The Dying of the Light

For as long as I can remember, I have collected stories. I suppose it’s part of what makes me, well… me. I collect the bits and pieces of other people’s lives and I store them in my heart and I take them out and examine them piece by piece as though they were gifts; because in a way, they are. The stories people tell you about themselves and their lives are tiny gifts offered as a way to say ‘Here. Know me.”
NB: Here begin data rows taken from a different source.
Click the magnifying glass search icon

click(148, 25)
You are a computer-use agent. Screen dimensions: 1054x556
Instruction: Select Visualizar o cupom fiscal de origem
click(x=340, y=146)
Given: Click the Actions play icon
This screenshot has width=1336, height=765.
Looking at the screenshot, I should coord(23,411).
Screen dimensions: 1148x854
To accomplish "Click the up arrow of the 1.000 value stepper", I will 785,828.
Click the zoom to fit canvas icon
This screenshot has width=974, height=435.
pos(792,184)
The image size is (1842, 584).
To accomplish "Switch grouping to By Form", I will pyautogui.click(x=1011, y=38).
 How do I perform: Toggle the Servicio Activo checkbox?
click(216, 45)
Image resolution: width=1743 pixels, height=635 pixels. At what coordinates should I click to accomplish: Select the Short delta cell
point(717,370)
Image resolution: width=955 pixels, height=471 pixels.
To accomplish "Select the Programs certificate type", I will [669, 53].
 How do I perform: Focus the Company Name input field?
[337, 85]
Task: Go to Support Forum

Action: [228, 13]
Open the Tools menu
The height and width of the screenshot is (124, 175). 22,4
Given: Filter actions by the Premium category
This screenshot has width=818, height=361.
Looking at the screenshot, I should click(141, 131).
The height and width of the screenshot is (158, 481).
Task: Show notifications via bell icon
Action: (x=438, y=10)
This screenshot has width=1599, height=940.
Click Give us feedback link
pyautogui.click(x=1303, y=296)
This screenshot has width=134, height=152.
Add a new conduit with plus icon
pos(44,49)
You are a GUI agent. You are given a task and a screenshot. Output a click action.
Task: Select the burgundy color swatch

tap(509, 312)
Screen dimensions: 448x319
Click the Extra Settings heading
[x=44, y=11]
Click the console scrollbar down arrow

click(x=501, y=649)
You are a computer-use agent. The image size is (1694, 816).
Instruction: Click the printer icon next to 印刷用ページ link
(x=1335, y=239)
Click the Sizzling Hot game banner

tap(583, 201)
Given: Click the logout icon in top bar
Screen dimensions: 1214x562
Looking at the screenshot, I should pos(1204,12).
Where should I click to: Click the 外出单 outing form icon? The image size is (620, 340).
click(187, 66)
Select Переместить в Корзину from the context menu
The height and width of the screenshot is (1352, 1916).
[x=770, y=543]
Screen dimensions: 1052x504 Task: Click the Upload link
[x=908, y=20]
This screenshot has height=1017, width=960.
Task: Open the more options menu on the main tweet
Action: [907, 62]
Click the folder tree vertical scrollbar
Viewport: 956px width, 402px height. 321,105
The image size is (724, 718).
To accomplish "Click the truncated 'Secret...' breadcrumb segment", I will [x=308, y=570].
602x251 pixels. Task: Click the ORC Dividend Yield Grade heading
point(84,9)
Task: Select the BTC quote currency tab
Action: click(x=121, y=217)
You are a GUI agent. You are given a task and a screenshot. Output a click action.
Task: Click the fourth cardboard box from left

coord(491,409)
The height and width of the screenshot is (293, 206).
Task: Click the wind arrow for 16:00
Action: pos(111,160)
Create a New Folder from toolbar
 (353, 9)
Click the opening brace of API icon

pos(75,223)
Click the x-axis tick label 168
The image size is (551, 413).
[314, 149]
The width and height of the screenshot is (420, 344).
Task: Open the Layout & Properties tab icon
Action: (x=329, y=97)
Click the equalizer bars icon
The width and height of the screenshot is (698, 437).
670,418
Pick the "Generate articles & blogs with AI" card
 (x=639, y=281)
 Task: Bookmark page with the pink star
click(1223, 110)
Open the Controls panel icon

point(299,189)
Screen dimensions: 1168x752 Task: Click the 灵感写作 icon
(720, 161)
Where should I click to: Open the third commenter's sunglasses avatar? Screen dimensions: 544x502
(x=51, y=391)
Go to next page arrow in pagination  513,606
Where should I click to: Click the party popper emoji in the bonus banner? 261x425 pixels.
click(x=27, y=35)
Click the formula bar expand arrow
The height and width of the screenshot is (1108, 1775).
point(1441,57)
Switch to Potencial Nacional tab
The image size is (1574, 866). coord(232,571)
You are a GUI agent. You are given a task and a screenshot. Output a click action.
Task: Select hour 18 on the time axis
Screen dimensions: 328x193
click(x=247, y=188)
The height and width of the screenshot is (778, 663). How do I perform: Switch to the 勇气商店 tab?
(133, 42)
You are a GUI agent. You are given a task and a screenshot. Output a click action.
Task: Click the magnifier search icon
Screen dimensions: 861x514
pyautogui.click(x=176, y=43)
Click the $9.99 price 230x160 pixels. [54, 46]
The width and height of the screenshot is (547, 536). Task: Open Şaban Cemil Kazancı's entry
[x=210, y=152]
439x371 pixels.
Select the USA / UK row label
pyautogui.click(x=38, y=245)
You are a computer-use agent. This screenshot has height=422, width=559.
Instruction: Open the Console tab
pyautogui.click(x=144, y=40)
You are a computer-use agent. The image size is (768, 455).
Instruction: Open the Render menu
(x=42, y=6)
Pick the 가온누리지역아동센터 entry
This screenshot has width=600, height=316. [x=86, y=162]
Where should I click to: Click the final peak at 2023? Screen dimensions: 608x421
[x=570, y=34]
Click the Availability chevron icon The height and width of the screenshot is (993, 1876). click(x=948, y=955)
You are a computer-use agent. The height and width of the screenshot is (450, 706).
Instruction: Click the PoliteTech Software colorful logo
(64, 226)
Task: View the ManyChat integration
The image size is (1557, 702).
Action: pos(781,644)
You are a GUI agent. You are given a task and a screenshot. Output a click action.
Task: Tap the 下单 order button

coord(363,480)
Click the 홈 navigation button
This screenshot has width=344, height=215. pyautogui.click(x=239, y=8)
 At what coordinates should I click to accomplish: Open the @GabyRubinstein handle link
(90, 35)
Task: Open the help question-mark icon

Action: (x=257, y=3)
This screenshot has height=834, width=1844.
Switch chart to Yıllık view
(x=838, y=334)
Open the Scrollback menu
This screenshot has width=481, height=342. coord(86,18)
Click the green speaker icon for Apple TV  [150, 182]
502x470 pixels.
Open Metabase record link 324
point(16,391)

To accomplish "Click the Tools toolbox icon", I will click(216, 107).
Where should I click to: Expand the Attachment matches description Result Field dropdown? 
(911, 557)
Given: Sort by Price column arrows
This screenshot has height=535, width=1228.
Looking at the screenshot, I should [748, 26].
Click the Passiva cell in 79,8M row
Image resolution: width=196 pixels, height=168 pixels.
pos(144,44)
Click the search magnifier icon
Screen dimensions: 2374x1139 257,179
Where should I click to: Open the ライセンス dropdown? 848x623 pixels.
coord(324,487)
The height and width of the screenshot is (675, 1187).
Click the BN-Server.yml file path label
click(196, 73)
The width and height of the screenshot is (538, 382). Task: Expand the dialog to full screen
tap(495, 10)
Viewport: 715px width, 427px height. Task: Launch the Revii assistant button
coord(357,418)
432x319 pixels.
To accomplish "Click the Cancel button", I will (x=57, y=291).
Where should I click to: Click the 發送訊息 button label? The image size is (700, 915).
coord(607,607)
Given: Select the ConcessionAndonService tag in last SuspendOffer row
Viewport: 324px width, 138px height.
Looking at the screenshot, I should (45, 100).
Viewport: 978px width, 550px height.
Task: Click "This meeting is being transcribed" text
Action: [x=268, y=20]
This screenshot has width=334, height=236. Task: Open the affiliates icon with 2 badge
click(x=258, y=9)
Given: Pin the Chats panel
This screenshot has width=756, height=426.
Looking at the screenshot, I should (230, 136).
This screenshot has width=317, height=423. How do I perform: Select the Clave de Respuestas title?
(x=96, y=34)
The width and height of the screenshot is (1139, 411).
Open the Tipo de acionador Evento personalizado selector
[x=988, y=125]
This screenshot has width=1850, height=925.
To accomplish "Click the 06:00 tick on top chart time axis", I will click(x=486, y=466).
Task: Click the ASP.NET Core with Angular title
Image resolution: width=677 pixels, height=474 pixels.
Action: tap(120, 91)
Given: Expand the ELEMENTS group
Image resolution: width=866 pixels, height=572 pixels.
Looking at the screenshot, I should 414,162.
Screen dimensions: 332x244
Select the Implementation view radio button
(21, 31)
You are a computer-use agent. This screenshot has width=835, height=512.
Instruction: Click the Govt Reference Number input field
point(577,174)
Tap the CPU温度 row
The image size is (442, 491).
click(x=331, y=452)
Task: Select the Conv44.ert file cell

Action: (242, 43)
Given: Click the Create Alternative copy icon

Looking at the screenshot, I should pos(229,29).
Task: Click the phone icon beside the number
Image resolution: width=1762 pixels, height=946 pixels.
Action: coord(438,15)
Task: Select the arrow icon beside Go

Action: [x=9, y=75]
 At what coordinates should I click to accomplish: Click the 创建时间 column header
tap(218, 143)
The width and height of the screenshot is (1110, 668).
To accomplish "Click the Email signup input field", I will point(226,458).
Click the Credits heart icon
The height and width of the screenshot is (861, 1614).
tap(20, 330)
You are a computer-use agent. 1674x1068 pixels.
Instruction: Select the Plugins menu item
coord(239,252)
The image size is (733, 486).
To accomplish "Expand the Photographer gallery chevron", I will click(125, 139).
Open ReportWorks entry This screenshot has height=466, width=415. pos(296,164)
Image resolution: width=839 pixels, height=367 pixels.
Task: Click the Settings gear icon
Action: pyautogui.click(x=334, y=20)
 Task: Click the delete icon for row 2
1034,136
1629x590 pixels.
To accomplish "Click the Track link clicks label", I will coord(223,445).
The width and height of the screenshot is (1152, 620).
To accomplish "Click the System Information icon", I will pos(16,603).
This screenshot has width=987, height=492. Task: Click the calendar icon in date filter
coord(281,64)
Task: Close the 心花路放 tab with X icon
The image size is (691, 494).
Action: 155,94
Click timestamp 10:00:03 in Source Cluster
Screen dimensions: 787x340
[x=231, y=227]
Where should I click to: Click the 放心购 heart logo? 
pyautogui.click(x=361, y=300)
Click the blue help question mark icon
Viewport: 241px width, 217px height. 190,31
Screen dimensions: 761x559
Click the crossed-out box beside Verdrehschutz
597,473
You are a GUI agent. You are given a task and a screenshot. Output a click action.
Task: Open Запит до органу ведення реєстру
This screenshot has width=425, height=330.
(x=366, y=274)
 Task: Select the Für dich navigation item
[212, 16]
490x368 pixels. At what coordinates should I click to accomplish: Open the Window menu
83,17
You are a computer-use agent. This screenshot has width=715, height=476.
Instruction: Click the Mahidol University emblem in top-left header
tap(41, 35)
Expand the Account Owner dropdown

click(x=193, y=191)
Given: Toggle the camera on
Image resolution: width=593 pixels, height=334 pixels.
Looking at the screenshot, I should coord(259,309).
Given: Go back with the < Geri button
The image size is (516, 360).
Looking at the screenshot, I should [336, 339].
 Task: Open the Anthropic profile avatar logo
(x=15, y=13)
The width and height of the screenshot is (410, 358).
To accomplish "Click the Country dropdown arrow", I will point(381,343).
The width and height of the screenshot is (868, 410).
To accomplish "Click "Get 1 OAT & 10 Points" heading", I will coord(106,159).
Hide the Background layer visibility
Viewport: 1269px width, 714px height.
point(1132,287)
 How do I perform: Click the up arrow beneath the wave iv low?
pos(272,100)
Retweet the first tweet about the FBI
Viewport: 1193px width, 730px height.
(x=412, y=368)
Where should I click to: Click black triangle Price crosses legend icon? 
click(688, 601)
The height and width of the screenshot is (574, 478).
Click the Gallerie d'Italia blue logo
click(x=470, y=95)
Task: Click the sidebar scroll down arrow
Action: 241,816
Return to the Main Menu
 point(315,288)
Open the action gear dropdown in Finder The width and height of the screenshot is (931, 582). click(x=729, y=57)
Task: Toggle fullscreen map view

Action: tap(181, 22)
My father’s mother is a teller of stories. She has always told stories in a way that makes you laugh and picture yourself right there beside her, waking up on a cold winter morning to the stocking on the end of the bed. For a while, she told many stories, but as the years have passed, she’s told the same stories, each one meticulously groomed and shared like little charms on the bracelet of her life. There’s the story of her brother being pushed through the mud, the story of her sister taking off a shoe and beating her boyfriend and the girl she found him with through the window of a car. There’s the story of my father locking the car doors and sliding back and forth on the back seat to keep her from getting him out at the doctor’s office, the story of my father wearing the aviator cap, the story of my father playing in the fireplace, and crying over the Poky Little Puppy not getting his supper.

There are, sadly, very few stories of just my grandmother. She’s always been the sort of person who tells you about others, leaving her own childhood painted in a soft watercolor of surrounding people. But there are stories of her in the stories she tells of others… just as there are with all of us. There are pieces of her woven into what she chooses to tell us about the people she has loved, about the things she has seen. She presses her love of stubbornness, her admiration of the joy of children into the stories of my great uncle, and her pride in the gumption and zero tolerance in the stories of her sister. She weaves a blanket of love through her stories of my father… of the love of his tender spirit, the love of his silliness as a boy, and the reminder to us and perhaps to him that those are the pieces of him she still loves the best. She repeats the stories as though to burn them in our memories, to push and prod and sear on our hearts the parts of her she is scared she’ll lose.

This past weekend, I sat beside her with my sister and we encouraged her to tell those stories again and again, letting her smile with the memory of her children, the memory of her brothers and sisters. We encouraged her to remind us of what is most important about her life as it trickles out the corners of her eyes and down the sides of her cheeks. And as we stood to leave, she grabbed my hand with a soft ferocity and pressed it to her heart.

“Do you know my stories,” her hoarse voice questioned, and I told her I did. And then with tears in her eyes, she asked a promise of me that I willingly gave. “Will you raise that boy of yours to know my stories?”

I promised I would. I promise I will. Because even when the light is dying, the memories of it and the stories it holds are seared on the softest underside of our eyes and hearts. And the storied seeds that my grandmother has passed to me, will be tended and treasured and it’s fruits will be carefully passed along in the thread and fiber of my own collected stories.